» TASK TO CARRY OUT:
Copy the listing verbatim, starting at the line containing "Describe the element at coordinates (527, 340)" and ending after the line containing "photo-ski is located".

Saved data entries:
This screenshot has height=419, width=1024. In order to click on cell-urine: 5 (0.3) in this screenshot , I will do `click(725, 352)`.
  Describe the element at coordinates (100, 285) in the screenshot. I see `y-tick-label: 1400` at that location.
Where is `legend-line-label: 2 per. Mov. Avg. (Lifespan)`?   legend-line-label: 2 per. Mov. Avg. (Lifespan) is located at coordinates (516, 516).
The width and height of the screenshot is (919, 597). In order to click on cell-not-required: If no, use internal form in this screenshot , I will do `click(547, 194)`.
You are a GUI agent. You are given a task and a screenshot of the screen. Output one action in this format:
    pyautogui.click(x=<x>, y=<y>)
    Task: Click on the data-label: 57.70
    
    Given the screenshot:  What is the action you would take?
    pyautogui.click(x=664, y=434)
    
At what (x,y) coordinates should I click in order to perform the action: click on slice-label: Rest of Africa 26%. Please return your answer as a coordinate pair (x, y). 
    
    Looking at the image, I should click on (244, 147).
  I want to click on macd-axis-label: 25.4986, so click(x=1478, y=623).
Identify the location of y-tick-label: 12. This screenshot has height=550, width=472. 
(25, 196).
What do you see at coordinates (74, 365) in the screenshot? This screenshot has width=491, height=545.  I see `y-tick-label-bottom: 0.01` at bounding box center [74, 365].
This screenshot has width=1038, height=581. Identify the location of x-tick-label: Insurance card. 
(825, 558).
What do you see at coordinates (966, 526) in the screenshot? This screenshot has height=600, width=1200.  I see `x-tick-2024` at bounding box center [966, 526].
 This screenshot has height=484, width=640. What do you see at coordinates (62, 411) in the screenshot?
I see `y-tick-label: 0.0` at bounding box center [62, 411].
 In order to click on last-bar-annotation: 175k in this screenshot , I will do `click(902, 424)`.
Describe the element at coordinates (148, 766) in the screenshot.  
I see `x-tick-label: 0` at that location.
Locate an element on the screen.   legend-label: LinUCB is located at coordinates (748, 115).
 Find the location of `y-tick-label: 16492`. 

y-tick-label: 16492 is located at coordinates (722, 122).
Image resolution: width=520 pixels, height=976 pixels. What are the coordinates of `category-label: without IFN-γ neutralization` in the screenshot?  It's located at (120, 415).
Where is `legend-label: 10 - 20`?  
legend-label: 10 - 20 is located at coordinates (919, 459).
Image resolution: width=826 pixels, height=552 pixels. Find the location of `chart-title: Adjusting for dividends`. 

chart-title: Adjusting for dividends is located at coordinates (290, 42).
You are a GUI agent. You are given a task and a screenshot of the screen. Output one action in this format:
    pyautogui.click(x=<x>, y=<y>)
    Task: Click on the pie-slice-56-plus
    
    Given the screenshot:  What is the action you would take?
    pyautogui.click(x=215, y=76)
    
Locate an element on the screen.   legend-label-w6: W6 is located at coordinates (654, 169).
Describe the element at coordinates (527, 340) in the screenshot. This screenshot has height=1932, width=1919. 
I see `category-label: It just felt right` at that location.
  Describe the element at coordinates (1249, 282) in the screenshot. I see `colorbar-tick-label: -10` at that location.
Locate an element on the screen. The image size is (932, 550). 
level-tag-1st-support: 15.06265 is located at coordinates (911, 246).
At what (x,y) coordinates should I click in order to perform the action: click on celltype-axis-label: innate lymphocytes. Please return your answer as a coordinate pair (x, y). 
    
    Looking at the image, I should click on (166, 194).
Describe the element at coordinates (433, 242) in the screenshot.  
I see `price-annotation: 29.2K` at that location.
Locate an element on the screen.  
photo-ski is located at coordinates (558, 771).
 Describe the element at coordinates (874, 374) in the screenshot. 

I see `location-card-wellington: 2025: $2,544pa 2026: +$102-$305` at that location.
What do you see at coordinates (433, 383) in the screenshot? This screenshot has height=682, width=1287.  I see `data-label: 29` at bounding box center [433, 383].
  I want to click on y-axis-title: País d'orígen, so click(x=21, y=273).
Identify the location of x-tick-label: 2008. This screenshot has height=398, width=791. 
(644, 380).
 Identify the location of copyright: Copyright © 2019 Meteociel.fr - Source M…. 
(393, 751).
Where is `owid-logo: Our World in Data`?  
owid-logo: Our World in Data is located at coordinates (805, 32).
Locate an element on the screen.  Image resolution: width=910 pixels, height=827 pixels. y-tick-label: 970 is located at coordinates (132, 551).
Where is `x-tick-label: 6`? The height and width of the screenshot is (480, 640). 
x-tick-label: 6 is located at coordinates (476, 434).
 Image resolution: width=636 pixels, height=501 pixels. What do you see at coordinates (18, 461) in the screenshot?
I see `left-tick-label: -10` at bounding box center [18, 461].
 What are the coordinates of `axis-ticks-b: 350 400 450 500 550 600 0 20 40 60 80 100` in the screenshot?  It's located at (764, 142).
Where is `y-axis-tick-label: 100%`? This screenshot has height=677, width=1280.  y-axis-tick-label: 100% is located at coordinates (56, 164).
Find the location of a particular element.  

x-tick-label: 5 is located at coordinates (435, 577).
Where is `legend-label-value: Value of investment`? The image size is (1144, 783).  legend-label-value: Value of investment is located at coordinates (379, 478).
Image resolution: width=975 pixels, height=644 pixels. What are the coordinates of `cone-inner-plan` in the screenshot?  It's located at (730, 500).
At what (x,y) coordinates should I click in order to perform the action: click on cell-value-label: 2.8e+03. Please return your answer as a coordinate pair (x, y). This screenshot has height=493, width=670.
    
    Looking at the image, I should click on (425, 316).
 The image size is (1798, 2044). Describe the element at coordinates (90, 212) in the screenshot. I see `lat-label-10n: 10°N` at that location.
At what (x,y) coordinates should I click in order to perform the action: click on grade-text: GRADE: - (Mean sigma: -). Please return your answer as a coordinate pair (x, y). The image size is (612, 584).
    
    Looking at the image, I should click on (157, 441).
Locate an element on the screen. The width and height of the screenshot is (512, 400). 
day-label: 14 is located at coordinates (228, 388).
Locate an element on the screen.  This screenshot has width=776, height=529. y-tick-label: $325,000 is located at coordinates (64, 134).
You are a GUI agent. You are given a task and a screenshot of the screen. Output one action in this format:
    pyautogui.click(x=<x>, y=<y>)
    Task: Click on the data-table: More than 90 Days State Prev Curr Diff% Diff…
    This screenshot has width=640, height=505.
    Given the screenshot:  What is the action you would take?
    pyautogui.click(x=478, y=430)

» TASK SOLUTION:
Describe the element at coordinates (527, 340) in the screenshot. This screenshot has height=1932, width=1919. 
I see `category-label: It just felt right` at that location.
  Describe the element at coordinates (1249, 282) in the screenshot. I see `colorbar-tick-label: -10` at that location.
Locate an element on the screen. The image size is (932, 550). 
level-tag-1st-support: 15.06265 is located at coordinates (911, 246).
At what (x,y) coordinates should I click in order to perform the action: click on celltype-axis-label: innate lymphocytes. Please return your answer as a coordinate pair (x, y). 
    
    Looking at the image, I should click on (166, 194).
Describe the element at coordinates (433, 242) in the screenshot.  
I see `price-annotation: 29.2K` at that location.
Locate an element on the screen.  
photo-ski is located at coordinates (558, 771).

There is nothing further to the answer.